Stored data entries:
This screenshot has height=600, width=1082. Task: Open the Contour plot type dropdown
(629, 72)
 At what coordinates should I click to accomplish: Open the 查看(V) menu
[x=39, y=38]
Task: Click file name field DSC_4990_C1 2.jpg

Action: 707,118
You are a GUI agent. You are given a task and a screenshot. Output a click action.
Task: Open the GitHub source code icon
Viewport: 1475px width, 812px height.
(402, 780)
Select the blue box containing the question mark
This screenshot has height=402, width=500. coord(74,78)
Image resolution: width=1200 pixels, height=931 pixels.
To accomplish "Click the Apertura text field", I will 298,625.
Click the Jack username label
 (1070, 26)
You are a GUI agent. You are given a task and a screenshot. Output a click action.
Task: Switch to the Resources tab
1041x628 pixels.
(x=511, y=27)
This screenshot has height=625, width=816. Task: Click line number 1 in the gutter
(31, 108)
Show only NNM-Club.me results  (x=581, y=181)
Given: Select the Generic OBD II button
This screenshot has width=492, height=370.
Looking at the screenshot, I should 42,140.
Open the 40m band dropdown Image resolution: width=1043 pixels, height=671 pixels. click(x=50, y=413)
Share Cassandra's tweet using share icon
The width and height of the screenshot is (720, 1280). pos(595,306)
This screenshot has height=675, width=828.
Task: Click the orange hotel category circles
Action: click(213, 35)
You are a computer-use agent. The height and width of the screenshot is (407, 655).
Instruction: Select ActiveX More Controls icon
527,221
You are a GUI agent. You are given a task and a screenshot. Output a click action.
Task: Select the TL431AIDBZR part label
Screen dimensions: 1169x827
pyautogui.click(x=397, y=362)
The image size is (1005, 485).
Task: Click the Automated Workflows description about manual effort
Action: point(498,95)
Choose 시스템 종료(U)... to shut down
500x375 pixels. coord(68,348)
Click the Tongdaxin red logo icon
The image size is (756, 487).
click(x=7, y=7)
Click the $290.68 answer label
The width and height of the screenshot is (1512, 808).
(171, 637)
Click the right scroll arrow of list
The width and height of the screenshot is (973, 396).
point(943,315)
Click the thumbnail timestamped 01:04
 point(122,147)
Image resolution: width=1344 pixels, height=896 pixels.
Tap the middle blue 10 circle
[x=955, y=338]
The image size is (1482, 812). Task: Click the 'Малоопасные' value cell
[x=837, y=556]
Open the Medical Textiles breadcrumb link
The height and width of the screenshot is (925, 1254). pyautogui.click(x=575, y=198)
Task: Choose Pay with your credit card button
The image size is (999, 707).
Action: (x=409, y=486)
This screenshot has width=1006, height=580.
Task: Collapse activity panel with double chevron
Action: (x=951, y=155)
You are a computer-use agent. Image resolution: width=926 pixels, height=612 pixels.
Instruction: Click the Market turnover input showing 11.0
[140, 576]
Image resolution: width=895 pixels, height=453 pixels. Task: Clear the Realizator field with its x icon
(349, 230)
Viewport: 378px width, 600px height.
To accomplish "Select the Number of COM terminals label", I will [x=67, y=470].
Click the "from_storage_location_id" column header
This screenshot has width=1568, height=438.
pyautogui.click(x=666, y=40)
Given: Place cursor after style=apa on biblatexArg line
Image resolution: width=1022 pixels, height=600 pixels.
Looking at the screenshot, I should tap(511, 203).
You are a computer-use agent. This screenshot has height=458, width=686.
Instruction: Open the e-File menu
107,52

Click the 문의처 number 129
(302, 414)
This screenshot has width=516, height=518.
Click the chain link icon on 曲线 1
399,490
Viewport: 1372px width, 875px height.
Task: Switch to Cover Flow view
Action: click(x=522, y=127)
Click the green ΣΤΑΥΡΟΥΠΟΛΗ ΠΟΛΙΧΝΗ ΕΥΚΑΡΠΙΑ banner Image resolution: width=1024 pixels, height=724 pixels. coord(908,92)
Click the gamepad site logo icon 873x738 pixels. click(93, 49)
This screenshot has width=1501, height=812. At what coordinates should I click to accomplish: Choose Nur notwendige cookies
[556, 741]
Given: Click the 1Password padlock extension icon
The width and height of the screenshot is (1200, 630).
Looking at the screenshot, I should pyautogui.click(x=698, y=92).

ASSIGNMENT:
Check each line above for the word "button", and copy the lines where it appears.

COMPLETED TASK:
Given: Select the Generic OBD II button
Task: Choose Pay with your credit card button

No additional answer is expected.